* **Exercise requirements**
Up through the line that contains "Click the arrow", retype the entries exactly, beginning at the very first line.

(Stored dataset items)
==*==

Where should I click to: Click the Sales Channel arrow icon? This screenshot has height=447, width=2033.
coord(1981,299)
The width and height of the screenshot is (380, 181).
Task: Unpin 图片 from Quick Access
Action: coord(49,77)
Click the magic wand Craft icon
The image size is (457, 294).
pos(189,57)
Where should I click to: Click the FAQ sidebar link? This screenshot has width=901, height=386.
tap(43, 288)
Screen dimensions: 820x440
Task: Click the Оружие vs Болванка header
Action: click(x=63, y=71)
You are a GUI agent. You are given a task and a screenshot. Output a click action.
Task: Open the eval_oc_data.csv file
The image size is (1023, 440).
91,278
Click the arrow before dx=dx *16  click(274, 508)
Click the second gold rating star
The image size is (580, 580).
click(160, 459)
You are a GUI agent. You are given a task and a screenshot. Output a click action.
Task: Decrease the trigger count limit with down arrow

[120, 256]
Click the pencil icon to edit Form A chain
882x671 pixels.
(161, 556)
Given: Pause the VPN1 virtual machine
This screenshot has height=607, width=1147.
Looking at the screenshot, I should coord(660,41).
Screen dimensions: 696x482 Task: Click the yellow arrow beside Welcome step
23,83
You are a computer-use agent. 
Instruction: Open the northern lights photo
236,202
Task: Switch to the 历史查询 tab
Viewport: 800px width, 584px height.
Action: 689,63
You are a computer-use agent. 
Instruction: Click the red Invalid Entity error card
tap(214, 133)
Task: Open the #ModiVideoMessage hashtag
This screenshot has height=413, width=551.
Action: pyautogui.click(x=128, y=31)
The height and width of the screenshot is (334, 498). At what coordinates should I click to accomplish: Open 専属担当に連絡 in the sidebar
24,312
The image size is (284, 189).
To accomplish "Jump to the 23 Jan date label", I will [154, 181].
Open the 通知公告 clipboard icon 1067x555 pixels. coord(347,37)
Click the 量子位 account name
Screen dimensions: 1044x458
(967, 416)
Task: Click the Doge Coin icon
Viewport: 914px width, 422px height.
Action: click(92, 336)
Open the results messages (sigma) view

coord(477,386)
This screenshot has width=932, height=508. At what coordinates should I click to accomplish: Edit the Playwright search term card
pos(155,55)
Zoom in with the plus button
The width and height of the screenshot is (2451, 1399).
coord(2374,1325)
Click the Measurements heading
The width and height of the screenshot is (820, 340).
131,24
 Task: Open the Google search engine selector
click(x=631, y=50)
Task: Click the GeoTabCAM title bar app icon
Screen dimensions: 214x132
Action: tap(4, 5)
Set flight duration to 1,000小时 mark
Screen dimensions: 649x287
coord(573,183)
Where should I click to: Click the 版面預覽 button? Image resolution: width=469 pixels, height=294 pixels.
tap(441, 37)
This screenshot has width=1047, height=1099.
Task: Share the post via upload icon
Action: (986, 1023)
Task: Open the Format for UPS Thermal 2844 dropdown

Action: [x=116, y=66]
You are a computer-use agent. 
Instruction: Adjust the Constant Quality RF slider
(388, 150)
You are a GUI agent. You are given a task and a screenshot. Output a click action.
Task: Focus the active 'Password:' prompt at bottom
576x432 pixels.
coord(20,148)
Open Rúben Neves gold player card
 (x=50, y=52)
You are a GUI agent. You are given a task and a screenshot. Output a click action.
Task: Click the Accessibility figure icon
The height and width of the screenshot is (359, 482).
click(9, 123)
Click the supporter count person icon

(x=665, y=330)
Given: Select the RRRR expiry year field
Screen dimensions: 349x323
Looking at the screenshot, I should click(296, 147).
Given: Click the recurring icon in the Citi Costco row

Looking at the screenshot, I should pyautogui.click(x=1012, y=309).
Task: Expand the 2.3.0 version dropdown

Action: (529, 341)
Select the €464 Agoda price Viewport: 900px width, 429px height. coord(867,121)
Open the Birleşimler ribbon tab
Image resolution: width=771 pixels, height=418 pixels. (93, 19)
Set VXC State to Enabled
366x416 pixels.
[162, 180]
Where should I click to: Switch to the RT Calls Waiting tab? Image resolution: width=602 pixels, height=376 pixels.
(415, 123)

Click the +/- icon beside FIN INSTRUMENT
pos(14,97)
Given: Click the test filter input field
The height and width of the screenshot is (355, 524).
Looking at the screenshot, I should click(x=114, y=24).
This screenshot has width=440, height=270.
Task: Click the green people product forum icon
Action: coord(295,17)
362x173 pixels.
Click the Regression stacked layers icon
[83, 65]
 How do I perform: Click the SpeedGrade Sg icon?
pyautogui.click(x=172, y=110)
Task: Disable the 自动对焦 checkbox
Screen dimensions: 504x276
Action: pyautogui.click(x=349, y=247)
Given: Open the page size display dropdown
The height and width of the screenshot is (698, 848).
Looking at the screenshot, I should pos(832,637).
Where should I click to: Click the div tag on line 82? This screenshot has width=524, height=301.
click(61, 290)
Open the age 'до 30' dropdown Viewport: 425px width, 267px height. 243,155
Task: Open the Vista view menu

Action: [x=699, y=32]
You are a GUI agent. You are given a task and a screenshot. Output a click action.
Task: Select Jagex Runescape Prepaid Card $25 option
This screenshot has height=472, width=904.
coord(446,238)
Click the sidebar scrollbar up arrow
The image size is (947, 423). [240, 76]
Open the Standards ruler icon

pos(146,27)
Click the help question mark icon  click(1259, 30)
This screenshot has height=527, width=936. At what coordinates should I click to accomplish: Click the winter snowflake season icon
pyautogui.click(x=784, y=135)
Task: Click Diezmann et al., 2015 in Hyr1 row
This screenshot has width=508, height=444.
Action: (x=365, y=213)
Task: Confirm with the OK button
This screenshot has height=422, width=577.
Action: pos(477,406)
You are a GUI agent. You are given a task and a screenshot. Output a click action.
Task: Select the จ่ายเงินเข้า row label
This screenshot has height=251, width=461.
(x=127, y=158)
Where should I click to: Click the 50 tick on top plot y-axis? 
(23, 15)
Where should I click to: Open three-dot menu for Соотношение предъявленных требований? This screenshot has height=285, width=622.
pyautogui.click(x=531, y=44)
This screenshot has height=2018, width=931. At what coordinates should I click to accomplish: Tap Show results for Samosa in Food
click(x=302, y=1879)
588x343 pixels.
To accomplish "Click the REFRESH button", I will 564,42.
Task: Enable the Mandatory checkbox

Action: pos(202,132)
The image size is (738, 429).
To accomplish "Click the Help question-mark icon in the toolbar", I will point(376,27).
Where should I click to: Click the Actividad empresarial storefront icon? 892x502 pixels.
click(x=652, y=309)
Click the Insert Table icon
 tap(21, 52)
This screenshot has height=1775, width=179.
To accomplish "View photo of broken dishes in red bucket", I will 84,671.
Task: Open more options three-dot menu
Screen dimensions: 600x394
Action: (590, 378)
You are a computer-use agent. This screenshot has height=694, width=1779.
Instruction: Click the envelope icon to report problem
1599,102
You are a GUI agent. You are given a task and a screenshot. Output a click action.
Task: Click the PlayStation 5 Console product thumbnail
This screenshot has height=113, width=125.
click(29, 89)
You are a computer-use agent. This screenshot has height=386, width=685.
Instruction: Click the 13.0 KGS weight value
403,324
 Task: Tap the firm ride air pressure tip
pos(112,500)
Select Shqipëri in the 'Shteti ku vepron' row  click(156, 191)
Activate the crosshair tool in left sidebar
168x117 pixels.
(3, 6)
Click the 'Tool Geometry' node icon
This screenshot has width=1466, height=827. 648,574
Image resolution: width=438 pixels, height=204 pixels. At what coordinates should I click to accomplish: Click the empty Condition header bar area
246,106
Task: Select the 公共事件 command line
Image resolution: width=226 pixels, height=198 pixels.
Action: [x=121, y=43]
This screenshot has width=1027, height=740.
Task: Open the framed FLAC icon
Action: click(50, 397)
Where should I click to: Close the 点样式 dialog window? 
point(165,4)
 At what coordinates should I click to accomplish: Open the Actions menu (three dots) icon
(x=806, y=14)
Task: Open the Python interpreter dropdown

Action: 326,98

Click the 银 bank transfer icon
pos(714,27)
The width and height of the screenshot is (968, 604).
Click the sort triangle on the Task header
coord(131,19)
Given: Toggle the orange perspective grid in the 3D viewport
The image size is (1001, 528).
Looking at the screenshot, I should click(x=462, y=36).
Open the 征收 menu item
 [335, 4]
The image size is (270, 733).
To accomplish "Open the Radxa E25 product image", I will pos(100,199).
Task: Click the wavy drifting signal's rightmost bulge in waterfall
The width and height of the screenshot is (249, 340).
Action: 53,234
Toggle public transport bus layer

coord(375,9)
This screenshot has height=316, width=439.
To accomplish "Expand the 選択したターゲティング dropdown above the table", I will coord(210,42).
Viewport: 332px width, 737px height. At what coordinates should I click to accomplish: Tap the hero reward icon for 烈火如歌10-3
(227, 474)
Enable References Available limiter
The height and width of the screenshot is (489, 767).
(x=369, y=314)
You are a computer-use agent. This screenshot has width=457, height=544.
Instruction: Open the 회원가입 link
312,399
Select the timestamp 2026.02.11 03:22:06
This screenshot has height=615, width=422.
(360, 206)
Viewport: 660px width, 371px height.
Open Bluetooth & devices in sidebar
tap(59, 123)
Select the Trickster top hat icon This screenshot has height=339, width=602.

==*==

* **Result of the task**
Where should I click to: Click the Sales Channel arrow icon? This screenshot has height=447, width=2033.
coord(1981,299)
The width and height of the screenshot is (380, 181).
Task: Unpin 图片 from Quick Access
Action: coord(49,77)
Click the magic wand Craft icon
The image size is (457, 294).
pos(189,57)
Where should I click to: Click the FAQ sidebar link? This screenshot has width=901, height=386.
tap(43, 288)
Screen dimensions: 820x440
Task: Click the Оружие vs Болванка header
Action: click(x=63, y=71)
You are a GUI agent. You are given a task and a screenshot. Output a click action.
Task: Open the eval_oc_data.csv file
The image size is (1023, 440).
91,278
Click the arrow before dx=dx *16  click(274, 508)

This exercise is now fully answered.